▶

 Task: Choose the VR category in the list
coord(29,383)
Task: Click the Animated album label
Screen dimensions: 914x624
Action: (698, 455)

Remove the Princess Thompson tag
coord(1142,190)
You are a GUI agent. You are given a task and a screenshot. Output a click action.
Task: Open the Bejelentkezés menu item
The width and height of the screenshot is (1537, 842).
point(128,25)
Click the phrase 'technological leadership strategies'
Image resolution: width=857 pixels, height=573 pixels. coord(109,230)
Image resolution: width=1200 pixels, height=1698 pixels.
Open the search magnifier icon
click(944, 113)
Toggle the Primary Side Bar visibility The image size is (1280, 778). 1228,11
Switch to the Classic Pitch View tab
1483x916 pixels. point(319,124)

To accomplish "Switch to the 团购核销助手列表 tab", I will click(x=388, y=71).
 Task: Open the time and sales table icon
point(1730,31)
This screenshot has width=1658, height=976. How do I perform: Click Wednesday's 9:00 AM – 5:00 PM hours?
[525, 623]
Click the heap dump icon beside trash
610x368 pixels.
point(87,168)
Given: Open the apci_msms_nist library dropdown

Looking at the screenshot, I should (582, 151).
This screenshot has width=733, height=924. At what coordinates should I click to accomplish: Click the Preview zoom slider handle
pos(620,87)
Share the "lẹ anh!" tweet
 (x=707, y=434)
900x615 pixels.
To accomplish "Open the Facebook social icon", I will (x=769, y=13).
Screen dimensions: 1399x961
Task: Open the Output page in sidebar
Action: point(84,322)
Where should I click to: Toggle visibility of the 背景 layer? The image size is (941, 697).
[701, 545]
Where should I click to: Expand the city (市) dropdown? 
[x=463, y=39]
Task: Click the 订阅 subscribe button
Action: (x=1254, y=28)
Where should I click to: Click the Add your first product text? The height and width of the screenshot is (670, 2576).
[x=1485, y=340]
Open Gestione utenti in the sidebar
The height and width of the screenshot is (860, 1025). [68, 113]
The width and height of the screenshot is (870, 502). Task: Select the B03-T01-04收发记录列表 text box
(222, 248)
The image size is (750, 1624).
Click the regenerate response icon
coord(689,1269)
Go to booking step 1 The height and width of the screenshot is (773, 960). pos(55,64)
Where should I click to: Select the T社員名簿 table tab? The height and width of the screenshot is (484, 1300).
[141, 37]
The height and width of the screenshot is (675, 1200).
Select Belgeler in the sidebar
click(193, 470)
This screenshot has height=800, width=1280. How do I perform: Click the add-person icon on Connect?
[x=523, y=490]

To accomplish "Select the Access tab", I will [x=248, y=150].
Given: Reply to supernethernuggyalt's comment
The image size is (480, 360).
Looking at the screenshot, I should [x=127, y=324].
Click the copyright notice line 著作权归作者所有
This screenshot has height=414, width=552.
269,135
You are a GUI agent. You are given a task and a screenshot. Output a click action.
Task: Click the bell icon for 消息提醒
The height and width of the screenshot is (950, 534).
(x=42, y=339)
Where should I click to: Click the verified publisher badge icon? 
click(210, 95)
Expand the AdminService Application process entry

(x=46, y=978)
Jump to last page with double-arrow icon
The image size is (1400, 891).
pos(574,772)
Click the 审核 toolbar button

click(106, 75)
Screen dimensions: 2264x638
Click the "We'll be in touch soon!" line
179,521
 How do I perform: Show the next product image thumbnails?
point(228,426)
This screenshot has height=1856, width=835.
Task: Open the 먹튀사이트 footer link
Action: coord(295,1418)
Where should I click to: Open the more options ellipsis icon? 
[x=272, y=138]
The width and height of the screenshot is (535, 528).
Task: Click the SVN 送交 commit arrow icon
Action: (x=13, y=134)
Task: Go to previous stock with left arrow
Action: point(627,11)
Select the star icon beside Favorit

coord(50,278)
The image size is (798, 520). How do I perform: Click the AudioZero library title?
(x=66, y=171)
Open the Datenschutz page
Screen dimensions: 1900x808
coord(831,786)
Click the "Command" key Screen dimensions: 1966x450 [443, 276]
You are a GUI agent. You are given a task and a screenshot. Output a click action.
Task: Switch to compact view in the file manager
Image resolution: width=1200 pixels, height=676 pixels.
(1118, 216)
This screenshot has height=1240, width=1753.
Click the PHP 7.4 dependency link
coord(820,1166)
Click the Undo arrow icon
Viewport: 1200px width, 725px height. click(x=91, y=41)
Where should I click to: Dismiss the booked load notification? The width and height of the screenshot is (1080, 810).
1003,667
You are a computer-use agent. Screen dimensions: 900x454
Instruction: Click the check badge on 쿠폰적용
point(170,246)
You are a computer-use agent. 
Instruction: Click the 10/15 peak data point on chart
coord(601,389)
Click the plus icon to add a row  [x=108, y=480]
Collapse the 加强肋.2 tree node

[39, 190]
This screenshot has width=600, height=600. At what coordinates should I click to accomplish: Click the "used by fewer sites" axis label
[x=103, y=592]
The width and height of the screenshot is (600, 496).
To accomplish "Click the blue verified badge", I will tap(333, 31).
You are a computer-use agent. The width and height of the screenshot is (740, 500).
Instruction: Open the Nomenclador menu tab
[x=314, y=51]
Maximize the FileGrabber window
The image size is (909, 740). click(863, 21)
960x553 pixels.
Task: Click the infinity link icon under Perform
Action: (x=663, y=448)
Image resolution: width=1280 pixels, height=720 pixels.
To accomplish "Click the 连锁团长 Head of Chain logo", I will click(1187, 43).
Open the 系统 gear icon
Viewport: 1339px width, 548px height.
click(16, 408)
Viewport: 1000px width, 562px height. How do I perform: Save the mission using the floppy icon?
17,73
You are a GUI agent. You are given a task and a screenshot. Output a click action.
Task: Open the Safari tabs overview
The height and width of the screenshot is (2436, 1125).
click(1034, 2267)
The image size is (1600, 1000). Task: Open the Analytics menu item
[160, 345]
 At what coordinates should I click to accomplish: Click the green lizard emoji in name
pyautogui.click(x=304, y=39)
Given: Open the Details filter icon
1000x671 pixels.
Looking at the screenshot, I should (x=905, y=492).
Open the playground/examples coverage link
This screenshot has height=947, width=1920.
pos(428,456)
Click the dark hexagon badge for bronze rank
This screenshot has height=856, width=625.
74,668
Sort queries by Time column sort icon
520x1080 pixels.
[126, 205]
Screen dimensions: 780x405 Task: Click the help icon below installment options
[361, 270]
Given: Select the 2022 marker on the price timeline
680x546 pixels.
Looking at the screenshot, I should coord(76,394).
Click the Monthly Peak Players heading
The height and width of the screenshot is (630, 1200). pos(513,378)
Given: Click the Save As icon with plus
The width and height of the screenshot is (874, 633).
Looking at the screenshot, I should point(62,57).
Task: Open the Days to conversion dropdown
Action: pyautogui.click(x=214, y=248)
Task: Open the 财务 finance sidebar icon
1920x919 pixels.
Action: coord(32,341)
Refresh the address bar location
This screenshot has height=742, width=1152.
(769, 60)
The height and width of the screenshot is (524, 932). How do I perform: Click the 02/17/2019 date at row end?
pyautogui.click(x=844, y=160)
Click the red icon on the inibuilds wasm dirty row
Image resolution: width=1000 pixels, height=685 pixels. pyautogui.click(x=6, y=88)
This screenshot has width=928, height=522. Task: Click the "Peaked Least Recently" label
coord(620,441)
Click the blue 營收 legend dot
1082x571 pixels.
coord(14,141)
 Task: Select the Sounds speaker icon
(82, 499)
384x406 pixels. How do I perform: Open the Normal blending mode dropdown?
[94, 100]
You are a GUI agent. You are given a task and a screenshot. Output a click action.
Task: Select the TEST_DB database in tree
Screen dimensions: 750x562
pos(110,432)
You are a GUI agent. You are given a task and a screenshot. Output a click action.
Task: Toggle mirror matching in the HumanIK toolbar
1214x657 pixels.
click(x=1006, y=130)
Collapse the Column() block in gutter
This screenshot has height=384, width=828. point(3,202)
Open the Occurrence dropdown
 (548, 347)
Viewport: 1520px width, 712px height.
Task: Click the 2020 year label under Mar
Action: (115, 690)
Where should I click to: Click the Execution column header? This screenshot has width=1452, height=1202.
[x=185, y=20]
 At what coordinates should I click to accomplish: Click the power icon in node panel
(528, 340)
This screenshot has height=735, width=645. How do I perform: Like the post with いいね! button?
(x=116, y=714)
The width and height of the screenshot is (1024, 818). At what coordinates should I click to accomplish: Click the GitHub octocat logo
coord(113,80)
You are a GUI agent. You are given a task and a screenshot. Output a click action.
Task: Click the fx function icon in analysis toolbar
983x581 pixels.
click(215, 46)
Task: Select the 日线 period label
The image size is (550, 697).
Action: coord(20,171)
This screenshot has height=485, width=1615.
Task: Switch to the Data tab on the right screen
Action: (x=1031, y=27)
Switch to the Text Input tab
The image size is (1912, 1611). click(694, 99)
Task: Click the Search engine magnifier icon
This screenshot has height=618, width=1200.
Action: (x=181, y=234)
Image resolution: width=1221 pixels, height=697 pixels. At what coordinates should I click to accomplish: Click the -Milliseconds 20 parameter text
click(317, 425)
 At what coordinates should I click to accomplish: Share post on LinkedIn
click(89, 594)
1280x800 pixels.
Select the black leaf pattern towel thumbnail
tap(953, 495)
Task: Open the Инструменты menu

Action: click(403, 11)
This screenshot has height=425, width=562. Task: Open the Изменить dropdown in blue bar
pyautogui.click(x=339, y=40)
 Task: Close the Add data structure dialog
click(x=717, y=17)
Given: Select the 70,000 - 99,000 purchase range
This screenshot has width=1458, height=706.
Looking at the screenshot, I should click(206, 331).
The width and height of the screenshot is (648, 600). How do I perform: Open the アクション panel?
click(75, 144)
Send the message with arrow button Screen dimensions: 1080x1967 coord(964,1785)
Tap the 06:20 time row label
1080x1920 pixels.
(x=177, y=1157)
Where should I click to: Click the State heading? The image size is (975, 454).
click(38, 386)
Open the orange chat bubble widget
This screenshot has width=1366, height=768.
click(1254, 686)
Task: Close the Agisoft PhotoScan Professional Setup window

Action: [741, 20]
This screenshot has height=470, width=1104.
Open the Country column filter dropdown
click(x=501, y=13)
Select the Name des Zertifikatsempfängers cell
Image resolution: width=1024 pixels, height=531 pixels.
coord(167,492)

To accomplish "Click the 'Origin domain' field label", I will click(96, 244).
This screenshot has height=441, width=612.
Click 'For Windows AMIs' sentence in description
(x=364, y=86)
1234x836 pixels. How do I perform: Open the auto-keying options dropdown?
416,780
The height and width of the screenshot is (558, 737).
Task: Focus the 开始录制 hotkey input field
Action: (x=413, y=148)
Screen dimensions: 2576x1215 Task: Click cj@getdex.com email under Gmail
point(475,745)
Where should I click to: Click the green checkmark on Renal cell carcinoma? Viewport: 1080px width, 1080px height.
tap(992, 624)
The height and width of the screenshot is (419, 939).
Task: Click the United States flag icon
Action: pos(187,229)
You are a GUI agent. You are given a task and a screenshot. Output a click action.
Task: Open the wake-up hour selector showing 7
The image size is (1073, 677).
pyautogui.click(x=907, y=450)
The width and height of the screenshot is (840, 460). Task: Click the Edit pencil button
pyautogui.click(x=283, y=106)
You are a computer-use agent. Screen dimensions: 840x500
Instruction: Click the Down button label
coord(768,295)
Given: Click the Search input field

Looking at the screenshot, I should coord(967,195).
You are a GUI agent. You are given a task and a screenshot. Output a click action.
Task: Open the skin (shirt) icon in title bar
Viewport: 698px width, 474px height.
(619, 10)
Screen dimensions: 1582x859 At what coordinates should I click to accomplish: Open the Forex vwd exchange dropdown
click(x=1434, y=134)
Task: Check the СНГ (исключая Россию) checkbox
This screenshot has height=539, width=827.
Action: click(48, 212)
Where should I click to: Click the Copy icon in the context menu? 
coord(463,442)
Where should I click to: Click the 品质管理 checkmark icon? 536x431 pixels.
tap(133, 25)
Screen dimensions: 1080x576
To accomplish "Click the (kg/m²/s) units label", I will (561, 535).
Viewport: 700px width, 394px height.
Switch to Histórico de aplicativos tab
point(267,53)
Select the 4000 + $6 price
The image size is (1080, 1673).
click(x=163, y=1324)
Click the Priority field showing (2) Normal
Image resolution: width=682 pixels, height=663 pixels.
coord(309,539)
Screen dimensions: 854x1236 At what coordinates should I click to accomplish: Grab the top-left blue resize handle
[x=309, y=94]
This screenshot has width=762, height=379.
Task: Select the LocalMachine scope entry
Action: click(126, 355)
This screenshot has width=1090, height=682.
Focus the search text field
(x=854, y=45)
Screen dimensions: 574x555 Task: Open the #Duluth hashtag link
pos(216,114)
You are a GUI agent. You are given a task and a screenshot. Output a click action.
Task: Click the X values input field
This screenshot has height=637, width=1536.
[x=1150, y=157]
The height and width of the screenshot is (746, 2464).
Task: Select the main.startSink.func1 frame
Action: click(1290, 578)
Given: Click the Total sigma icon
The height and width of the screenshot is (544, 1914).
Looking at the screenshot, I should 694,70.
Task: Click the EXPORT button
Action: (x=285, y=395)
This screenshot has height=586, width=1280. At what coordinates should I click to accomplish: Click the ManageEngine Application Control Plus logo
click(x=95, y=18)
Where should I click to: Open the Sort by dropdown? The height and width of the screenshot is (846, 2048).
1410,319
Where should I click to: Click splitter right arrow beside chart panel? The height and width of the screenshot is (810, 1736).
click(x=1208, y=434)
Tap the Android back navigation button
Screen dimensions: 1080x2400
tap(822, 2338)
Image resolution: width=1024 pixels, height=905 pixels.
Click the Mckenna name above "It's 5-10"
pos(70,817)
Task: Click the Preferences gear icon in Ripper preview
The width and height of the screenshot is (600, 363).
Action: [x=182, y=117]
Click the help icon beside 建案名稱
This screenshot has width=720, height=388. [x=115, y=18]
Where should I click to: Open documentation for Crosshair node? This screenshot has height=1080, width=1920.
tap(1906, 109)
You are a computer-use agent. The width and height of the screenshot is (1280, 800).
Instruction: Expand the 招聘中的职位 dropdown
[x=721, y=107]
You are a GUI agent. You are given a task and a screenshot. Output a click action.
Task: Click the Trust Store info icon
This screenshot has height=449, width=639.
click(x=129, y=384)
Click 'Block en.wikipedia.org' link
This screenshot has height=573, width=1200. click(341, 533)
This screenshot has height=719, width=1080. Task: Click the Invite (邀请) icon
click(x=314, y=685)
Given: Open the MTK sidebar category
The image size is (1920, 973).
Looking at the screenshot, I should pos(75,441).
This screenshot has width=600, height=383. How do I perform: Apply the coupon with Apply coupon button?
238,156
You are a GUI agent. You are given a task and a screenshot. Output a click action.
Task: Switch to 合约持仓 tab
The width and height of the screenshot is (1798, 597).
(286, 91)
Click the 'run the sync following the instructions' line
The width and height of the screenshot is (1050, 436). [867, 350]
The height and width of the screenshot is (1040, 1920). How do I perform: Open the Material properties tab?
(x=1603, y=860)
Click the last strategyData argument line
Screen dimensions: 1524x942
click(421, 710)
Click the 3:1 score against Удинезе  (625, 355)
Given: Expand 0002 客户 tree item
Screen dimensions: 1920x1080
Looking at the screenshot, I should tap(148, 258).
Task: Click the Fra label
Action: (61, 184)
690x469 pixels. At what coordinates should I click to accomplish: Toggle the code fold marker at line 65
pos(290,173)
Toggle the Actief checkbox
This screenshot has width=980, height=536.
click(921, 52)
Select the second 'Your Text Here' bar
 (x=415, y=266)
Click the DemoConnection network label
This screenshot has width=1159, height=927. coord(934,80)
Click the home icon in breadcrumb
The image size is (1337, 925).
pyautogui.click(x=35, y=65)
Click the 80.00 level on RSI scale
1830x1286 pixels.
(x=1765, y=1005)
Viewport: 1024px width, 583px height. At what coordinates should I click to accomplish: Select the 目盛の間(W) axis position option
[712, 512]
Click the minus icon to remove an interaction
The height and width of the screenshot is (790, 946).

◀

Begin with the first line of the listing above and write out each line exactly, ending with the line that contains "Toggle the Primary".

 Task: Choose the VR category in the list
coord(29,383)
Task: Click the Animated album label
Screen dimensions: 914x624
Action: (698, 455)

Remove the Princess Thompson tag
coord(1142,190)
You are a GUI agent. You are given a task and a screenshot. Output a click action.
Task: Open the Bejelentkezés menu item
The width and height of the screenshot is (1537, 842).
point(128,25)
Click the phrase 'technological leadership strategies'
Image resolution: width=857 pixels, height=573 pixels. coord(109,230)
Image resolution: width=1200 pixels, height=1698 pixels.
Open the search magnifier icon
click(944, 113)
Toggle the Primary Side Bar visibility The image size is (1280, 778). 1228,11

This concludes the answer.